**PROBLEM REQUIREMENTS**
Print, exactly and completely, the data that appears below.

Stored dataset items:
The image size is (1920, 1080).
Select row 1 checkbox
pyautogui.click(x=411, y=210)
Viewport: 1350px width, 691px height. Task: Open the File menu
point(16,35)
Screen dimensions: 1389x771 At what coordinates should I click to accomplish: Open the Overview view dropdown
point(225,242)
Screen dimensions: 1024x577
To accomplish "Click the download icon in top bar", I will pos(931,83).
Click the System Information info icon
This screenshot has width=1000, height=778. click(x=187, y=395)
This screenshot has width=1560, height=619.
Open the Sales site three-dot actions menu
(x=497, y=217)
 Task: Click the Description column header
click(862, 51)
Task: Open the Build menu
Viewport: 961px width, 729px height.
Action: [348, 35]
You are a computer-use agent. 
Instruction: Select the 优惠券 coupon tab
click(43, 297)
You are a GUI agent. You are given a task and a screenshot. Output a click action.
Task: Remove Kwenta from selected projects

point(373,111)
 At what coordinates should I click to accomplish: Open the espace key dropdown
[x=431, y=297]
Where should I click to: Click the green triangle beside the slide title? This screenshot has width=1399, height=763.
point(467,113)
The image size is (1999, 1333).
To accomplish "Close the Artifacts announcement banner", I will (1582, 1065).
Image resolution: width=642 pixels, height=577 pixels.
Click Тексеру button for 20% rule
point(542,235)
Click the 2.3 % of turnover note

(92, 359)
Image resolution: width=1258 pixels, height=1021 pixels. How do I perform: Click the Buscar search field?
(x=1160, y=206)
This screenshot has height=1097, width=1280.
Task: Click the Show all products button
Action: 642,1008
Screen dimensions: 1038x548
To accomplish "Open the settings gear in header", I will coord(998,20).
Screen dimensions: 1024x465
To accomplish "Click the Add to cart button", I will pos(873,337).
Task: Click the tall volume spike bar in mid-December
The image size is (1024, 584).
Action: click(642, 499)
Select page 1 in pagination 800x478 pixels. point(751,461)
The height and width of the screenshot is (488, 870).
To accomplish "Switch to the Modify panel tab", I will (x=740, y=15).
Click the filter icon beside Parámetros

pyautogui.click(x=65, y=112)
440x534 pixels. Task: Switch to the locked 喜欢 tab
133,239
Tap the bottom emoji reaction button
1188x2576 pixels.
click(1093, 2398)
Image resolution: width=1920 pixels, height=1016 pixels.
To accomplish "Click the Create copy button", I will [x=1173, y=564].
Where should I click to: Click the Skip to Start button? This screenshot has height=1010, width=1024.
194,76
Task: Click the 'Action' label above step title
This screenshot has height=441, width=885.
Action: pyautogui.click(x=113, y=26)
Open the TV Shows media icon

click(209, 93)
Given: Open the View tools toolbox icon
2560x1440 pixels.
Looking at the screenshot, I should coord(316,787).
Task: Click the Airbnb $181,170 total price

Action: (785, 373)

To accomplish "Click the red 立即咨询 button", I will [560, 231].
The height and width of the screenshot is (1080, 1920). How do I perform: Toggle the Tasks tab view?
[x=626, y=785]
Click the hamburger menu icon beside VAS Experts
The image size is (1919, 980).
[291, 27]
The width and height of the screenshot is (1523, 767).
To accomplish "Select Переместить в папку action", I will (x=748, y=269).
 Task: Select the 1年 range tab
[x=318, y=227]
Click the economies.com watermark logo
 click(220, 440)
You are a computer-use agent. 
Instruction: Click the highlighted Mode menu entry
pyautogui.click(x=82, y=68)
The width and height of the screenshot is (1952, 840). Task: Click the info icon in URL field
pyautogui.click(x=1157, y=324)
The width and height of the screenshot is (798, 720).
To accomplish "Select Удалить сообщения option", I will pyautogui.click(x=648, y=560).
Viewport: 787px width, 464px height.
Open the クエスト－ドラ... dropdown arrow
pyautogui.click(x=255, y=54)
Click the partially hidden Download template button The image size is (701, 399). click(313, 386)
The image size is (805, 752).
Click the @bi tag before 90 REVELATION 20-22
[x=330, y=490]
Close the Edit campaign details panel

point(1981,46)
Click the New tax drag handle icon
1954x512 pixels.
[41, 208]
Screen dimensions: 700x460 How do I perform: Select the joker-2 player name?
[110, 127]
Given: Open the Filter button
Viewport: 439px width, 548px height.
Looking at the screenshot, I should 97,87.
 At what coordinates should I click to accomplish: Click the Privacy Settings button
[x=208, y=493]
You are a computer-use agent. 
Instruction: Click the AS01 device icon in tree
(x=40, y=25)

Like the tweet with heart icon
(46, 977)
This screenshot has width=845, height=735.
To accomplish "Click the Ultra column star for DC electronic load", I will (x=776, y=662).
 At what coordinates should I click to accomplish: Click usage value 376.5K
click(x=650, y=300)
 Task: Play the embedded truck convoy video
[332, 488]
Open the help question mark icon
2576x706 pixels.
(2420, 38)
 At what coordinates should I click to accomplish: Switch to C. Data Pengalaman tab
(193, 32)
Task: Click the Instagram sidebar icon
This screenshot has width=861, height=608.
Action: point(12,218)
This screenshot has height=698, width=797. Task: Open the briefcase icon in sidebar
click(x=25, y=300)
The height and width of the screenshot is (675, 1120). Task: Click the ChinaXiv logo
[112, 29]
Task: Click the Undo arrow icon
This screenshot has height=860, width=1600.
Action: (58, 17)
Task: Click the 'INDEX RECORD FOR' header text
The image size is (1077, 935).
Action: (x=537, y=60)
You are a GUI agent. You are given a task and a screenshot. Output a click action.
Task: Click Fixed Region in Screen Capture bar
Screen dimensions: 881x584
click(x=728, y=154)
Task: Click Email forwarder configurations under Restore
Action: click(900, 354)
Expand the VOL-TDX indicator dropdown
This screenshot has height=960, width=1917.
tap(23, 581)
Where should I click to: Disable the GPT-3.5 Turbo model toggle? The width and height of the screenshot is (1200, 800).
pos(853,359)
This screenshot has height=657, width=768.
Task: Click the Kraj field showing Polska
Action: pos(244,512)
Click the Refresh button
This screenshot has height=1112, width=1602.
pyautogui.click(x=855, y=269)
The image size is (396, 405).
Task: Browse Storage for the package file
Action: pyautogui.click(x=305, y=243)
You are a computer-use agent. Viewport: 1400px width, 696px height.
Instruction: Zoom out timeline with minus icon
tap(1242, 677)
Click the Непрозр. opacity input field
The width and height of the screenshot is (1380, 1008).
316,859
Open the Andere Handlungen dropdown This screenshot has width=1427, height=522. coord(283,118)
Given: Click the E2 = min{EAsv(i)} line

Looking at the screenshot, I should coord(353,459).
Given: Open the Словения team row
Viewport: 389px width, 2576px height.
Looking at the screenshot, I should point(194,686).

**RESULT OF THIS EXERCISE**
The image size is (1920, 1080).
Select row 1 checkbox
pyautogui.click(x=411, y=210)
Viewport: 1350px width, 691px height. Task: Open the File menu
point(16,35)
Screen dimensions: 1389x771 At what coordinates should I click to accomplish: Open the Overview view dropdown
point(225,242)
Screen dimensions: 1024x577
To accomplish "Click the download icon in top bar", I will pos(931,83).
Click the System Information info icon
This screenshot has width=1000, height=778. click(x=187, y=395)
This screenshot has width=1560, height=619.
Open the Sales site three-dot actions menu
(x=497, y=217)
 Task: Click the Description column header
click(862, 51)
Task: Open the Build menu
Viewport: 961px width, 729px height.
Action: [348, 35]
You are a computer-use agent. 
Instruction: Select the 优惠券 coupon tab
click(43, 297)
You are a GUI agent. You are given a task and a screenshot. Output a click action.
Task: Remove Kwenta from selected projects

point(373,111)
 At what coordinates should I click to accomplish: Open the espace key dropdown
[x=431, y=297]
Where should I click to: Click the green triangle beside the slide title? This screenshot has width=1399, height=763.
point(467,113)
The image size is (1999, 1333).
To accomplish "Close the Artifacts announcement banner", I will (1582, 1065).
Image resolution: width=642 pixels, height=577 pixels.
Click Тексеру button for 20% rule
point(542,235)
Click the 2.3 % of turnover note

(92, 359)
Image resolution: width=1258 pixels, height=1021 pixels. How do I perform: Click the Buscar search field?
(x=1160, y=206)
This screenshot has height=1097, width=1280.
Task: Click the Show all products button
Action: 642,1008
Screen dimensions: 1038x548
To accomplish "Open the settings gear in header", I will coord(998,20).
Screen dimensions: 1024x465
To accomplish "Click the Add to cart button", I will pos(873,337).
Task: Click the tall volume spike bar in mid-December
The image size is (1024, 584).
Action: click(642, 499)
Select page 1 in pagination 800x478 pixels. point(751,461)
The height and width of the screenshot is (488, 870).
To accomplish "Switch to the Modify panel tab", I will (x=740, y=15).
Click the filter icon beside Parámetros

pyautogui.click(x=65, y=112)
440x534 pixels. Task: Switch to the locked 喜欢 tab
133,239
Tap the bottom emoji reaction button
1188x2576 pixels.
click(1093, 2398)
Image resolution: width=1920 pixels, height=1016 pixels.
To accomplish "Click the Create copy button", I will [x=1173, y=564].
Where should I click to: Click the Skip to Start button? This screenshot has height=1010, width=1024.
194,76
Task: Click the 'Action' label above step title
This screenshot has height=441, width=885.
Action: pyautogui.click(x=113, y=26)
Open the TV Shows media icon

click(209, 93)
Given: Open the View tools toolbox icon
2560x1440 pixels.
Looking at the screenshot, I should coord(316,787).
Task: Click the Airbnb $181,170 total price

Action: (785, 373)

To accomplish "Click the red 立即咨询 button", I will [560, 231].
The height and width of the screenshot is (1080, 1920). How do I perform: Toggle the Tasks tab view?
[x=626, y=785]
Click the hamburger menu icon beside VAS Experts
The image size is (1919, 980).
[291, 27]
The width and height of the screenshot is (1523, 767).
To accomplish "Select Переместить в папку action", I will (x=748, y=269).
 Task: Select the 1年 range tab
[x=318, y=227]
Click the economies.com watermark logo
 click(220, 440)
You are a computer-use agent. 
Instruction: Click the highlighted Mode menu entry
pyautogui.click(x=82, y=68)
The width and height of the screenshot is (1952, 840). Task: Click the info icon in URL field
pyautogui.click(x=1157, y=324)
The width and height of the screenshot is (798, 720).
To accomplish "Select Удалить сообщения option", I will pyautogui.click(x=648, y=560).
Viewport: 787px width, 464px height.
Open the クエスト－ドラ... dropdown arrow
pyautogui.click(x=255, y=54)
Click the partially hidden Download template button The image size is (701, 399). click(313, 386)
The image size is (805, 752).
Click the @bi tag before 90 REVELATION 20-22
[x=330, y=490]
Close the Edit campaign details panel

point(1981,46)
Click the New tax drag handle icon
1954x512 pixels.
[41, 208]
Screen dimensions: 700x460 How do I perform: Select the joker-2 player name?
[110, 127]
Given: Open the Filter button
Viewport: 439px width, 548px height.
Looking at the screenshot, I should 97,87.
 At what coordinates should I click to accomplish: Click the Privacy Settings button
[x=208, y=493]
You are a computer-use agent. 
Instruction: Click the AS01 device icon in tree
(x=40, y=25)

Like the tweet with heart icon
(46, 977)
This screenshot has width=845, height=735.
To accomplish "Click the Ultra column star for DC electronic load", I will (x=776, y=662).
 At what coordinates should I click to accomplish: Click usage value 376.5K
click(x=650, y=300)
 Task: Play the embedded truck convoy video
[332, 488]
Open the help question mark icon
2576x706 pixels.
(2420, 38)
 At what coordinates should I click to accomplish: Switch to C. Data Pengalaman tab
(193, 32)
Task: Click the Instagram sidebar icon
This screenshot has width=861, height=608.
Action: point(12,218)
This screenshot has height=698, width=797. Task: Open the briefcase icon in sidebar
click(x=25, y=300)
The height and width of the screenshot is (675, 1120). Task: Click the ChinaXiv logo
[112, 29]
Task: Click the Undo arrow icon
This screenshot has height=860, width=1600.
Action: (58, 17)
Task: Click the 'INDEX RECORD FOR' header text
The image size is (1077, 935).
Action: (x=537, y=60)
You are a GUI agent. You are given a task and a screenshot. Output a click action.
Task: Click Fixed Region in Screen Capture bar
Screen dimensions: 881x584
click(x=728, y=154)
Task: Click Email forwarder configurations under Restore
Action: click(900, 354)
Expand the VOL-TDX indicator dropdown
This screenshot has height=960, width=1917.
tap(23, 581)
Where should I click to: Disable the GPT-3.5 Turbo model toggle? The width and height of the screenshot is (1200, 800).
pos(853,359)
This screenshot has height=657, width=768.
Task: Click the Kraj field showing Polska
Action: pos(244,512)
Click the Refresh button
This screenshot has height=1112, width=1602.
pyautogui.click(x=855, y=269)
The image size is (396, 405).
Task: Browse Storage for the package file
Action: pyautogui.click(x=305, y=243)
You are a computer-use agent. Viewport: 1400px width, 696px height.
Instruction: Zoom out timeline with minus icon
tap(1242, 677)
Click the Непрозр. opacity input field
The width and height of the screenshot is (1380, 1008).
316,859
Open the Andere Handlungen dropdown This screenshot has width=1427, height=522. coord(283,118)
Given: Click the E2 = min{EAsv(i)} line

Looking at the screenshot, I should coord(353,459).
Given: Open the Словения team row
Viewport: 389px width, 2576px height.
Looking at the screenshot, I should point(194,686).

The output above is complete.